(Saved entries)
....

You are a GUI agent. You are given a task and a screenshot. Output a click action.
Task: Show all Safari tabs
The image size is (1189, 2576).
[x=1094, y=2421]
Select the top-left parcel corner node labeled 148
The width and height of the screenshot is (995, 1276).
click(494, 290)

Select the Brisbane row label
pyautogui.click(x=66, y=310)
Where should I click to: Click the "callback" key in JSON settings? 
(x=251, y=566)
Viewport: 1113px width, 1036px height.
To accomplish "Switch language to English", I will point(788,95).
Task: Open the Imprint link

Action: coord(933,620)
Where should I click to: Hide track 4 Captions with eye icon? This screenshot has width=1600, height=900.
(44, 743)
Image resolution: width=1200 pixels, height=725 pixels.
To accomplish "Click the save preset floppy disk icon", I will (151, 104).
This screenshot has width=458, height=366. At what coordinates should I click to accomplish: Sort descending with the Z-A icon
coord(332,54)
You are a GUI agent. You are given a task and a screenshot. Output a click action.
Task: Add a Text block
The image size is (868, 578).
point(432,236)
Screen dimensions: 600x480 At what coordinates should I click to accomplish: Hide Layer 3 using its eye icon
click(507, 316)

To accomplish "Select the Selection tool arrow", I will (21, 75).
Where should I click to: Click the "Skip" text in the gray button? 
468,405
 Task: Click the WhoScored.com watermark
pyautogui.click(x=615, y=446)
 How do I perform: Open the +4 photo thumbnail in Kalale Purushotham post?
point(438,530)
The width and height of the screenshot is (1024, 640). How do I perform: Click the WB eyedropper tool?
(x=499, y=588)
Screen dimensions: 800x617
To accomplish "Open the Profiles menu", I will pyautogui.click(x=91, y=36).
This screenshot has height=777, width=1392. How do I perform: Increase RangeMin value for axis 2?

....

Problem description: If a line above holds the string "will", return it as it stands.

Result of this exercise:
To accomplish "Switch language to English", I will point(788,95).
To accomplish "Click the save preset floppy disk icon", I will (151, 104).
To accomplish "Select the Selection tool arrow", I will (21, 75).
To accomplish "Open the Profiles menu", I will pyautogui.click(x=91, y=36).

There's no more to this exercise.